Committee Chair/Advisor

William T. Pennington

Committee Member

Colin D. McMillen

Committee Member

Scott T. Iacono

Committee Member

Byoungmoo Kim

Committee Member

Joseph S. Thrasher


Halogen bonding, the attractive interaction of an electrophilic region on a halogen atom with a nucleophilic region on another atom or molecule, provides a highly directional tool in forming solid-state motifs. This interaction, along with the related chalcogen bonding interactions, forms powerful synthons, which, when combined with other typical intermolecular attractions such as hydrogen bonding, allow for the design of supramolecular structures and inputs to crystal engineering. This dissertation research serves two primary purposes: (1) to catalog halogen and chalcogen bonding interactions with various donor molecules and (2) to utilize these interactions to probe interesting organic transformations.

In order to more fully characterize these fundamental interactions, 2,5-diiodothiophene was combined with N-heterocyclic diamines and ammonium iodides. This thiophene molecule can serve as both a halogen and chalcogen bond donor. The analysis of 19 new co-crystalline structures revealed a significant preference for C–I···I over C–I···S interactions.
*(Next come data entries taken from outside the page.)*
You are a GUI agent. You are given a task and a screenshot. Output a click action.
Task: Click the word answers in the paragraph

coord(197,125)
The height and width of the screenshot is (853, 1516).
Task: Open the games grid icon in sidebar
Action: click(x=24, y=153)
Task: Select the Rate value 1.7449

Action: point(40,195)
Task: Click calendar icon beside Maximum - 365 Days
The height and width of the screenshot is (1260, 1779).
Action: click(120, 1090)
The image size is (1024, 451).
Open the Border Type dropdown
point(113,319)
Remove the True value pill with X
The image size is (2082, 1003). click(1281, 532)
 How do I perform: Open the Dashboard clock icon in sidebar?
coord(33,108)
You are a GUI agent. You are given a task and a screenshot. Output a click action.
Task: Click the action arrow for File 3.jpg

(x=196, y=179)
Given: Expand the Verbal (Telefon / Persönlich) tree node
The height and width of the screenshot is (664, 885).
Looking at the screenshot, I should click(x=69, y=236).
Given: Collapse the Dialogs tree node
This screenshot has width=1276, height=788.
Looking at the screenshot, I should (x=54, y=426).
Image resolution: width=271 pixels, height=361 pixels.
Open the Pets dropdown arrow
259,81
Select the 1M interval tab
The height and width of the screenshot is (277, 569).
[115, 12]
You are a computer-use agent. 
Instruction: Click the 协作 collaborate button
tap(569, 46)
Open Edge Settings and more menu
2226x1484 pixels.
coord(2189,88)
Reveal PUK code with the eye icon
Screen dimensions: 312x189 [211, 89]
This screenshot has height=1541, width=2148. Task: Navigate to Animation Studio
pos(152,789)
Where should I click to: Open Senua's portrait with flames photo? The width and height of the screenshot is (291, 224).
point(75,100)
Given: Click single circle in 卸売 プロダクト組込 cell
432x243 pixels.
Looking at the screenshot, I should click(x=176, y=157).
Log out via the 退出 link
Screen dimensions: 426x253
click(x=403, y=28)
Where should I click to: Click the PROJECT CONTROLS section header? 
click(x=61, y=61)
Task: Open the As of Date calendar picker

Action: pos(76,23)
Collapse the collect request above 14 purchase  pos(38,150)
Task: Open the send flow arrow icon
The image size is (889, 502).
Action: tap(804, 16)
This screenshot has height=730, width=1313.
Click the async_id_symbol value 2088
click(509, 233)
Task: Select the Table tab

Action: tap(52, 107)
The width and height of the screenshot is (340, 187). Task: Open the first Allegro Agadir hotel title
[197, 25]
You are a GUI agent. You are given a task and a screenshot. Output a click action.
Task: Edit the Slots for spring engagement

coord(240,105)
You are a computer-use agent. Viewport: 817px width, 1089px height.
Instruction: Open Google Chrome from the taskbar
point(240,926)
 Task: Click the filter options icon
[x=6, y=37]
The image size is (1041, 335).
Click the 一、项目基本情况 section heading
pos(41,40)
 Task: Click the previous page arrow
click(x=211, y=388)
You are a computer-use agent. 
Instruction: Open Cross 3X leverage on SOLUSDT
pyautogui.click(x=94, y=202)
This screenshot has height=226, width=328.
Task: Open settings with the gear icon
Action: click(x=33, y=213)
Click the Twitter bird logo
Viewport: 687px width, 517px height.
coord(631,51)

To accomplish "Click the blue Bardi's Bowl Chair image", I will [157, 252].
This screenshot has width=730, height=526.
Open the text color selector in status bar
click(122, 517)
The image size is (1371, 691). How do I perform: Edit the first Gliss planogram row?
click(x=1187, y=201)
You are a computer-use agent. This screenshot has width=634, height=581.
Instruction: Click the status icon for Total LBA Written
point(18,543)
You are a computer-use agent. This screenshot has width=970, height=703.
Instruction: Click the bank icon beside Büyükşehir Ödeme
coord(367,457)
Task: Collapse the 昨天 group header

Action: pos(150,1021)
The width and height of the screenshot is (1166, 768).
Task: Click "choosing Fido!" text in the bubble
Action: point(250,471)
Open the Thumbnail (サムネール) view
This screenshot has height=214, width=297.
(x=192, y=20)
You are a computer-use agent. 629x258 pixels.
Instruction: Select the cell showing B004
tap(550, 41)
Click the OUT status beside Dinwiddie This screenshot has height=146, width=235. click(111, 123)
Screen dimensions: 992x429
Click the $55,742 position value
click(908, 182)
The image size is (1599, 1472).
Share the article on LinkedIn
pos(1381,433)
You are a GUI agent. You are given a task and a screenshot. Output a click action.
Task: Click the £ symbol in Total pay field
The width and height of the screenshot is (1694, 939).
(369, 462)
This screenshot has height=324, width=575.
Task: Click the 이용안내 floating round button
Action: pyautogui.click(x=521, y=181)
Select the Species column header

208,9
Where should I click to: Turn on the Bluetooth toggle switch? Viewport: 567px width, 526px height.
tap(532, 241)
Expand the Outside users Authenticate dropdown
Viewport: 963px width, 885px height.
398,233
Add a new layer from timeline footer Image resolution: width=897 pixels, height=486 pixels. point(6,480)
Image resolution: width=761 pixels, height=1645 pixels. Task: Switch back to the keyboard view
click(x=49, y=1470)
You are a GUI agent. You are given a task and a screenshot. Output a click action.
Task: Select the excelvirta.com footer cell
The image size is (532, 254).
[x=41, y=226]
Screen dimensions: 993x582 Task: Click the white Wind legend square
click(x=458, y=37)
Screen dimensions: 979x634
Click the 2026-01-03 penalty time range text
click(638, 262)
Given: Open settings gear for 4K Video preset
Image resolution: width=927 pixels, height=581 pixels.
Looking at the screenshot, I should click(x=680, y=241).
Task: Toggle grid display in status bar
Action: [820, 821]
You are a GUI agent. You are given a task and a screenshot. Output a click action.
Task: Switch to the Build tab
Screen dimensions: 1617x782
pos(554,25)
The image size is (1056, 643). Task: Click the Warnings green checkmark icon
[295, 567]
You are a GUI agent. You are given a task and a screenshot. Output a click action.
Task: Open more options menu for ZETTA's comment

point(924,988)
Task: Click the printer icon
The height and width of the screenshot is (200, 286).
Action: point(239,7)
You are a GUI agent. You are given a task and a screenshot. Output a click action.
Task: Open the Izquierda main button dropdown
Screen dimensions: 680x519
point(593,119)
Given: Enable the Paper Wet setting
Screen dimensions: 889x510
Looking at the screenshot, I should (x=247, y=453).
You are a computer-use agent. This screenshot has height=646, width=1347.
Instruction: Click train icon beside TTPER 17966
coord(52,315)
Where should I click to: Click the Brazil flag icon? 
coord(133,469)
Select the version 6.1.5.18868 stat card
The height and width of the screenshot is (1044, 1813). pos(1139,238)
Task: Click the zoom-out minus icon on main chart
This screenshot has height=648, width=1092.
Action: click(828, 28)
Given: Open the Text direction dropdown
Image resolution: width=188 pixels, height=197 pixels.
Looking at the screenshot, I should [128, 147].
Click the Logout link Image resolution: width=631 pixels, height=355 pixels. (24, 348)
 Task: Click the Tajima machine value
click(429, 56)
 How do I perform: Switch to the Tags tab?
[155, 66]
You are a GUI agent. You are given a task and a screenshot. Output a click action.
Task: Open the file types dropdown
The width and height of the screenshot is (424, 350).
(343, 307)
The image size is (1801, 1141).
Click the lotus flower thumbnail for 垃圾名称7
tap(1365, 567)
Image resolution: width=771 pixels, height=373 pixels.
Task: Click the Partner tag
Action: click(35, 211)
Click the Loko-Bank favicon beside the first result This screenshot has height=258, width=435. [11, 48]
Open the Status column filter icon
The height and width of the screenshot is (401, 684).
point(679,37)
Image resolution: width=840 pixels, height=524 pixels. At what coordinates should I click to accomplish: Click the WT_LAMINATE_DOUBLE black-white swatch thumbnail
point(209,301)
Further, thiourea and 1,3-dimethylthiourea, combined with the common halogen bond donors 1,2-, 1,3-, and 1,4-diiodotetrafluorobenzene, as well as 1,3,5-trifluoro-2,4,6-triiodobenzene, to form chains, rings, and sheets through I···S halogen bonding.

The cyclic, sulfur-containing molecules, 1,3- and 1,4-dithiane provide the typical halogen bonding motifs with iodofluorobenzenes. The combination of 1,3-dithiane and 1,2-diiodotetrafluorobenzene yielded the first deep eutectic solvent based on halogen bonding, likely resulting from the steric frustration resulting from the intramolecular proximity of the donor and acceptor atoms in these molecules. Further, these dithianes provide a rich series of products from the reaction with diiodine and dibromine.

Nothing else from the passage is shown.